● **WORK TASK**: Every line from the one containing "Task: Click NOC" to the one containing "Cancel the MongoDB" in the records below, both included, must be set down exactly, and no other line.

= Beginning of Section =

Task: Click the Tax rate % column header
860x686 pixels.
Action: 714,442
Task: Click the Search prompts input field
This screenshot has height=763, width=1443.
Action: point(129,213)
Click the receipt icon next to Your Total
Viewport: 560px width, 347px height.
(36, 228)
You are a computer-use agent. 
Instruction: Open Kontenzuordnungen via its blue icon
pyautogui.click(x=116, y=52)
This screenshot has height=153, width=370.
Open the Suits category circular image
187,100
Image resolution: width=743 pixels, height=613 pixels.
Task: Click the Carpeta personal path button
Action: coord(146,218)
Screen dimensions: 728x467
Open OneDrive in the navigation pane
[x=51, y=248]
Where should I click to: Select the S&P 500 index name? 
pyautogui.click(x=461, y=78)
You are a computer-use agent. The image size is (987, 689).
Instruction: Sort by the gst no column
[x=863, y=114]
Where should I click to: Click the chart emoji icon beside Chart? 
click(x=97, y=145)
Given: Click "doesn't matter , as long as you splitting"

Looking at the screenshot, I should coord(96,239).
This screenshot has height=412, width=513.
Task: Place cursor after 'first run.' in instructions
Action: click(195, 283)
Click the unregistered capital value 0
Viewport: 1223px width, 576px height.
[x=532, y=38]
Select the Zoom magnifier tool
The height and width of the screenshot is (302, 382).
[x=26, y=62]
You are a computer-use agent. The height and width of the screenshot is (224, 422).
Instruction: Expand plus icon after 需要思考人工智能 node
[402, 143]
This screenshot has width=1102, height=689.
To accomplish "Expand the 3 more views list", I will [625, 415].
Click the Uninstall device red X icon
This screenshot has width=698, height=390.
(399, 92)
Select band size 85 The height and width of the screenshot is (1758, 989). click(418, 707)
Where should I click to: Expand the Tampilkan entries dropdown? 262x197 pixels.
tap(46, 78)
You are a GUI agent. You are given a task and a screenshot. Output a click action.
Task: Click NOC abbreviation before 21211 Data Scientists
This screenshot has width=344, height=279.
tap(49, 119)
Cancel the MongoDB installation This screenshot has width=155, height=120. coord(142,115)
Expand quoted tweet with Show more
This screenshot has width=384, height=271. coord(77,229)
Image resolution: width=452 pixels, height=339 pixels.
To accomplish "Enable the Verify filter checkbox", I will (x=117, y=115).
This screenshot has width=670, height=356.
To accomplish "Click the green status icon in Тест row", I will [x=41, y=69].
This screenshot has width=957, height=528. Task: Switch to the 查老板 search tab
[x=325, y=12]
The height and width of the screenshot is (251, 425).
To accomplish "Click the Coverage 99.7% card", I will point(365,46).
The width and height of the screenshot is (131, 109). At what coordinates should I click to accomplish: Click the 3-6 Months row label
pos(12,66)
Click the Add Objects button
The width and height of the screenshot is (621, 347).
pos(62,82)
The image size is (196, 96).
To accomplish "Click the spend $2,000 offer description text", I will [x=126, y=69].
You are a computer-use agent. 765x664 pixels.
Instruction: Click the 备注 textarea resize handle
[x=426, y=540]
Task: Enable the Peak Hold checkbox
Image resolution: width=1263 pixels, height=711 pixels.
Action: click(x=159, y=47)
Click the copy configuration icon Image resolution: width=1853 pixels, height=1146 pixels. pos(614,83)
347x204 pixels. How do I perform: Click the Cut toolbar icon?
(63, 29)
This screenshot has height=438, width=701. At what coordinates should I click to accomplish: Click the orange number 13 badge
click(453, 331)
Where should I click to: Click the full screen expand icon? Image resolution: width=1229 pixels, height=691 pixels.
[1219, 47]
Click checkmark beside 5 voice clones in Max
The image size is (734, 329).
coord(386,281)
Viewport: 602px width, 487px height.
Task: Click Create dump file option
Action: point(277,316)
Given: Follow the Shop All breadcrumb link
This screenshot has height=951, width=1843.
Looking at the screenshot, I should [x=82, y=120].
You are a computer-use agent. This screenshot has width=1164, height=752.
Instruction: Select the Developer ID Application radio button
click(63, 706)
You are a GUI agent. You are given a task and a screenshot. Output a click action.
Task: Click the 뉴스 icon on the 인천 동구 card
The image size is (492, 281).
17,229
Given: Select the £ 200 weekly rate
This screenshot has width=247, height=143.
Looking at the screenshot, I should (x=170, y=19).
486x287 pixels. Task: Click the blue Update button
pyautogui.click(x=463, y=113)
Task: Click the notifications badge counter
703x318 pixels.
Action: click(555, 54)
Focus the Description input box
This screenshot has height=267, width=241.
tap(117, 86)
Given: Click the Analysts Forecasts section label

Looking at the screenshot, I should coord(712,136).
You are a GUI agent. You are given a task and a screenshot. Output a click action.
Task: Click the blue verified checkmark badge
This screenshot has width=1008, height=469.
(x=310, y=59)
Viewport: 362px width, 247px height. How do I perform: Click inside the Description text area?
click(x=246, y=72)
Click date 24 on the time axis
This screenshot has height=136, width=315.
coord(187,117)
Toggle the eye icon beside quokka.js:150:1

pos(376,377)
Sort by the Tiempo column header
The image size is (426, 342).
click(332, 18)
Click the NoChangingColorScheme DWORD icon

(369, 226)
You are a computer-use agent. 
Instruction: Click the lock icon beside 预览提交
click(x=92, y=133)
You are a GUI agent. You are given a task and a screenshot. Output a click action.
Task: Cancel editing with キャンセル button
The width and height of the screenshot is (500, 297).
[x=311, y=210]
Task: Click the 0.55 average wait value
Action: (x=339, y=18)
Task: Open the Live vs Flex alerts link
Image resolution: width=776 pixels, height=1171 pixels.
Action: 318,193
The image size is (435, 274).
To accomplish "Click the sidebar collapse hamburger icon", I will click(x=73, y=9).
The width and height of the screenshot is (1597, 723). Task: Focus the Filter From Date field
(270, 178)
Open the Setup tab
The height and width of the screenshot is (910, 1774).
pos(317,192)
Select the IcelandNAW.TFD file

= End of Section =

● **SOLUTION FOR THIS EXERCISE**:
Task: Click NOC abbreviation before 21211 Data Scientists
This screenshot has width=344, height=279.
tap(49, 119)
Cancel the MongoDB installation This screenshot has width=155, height=120. coord(142,115)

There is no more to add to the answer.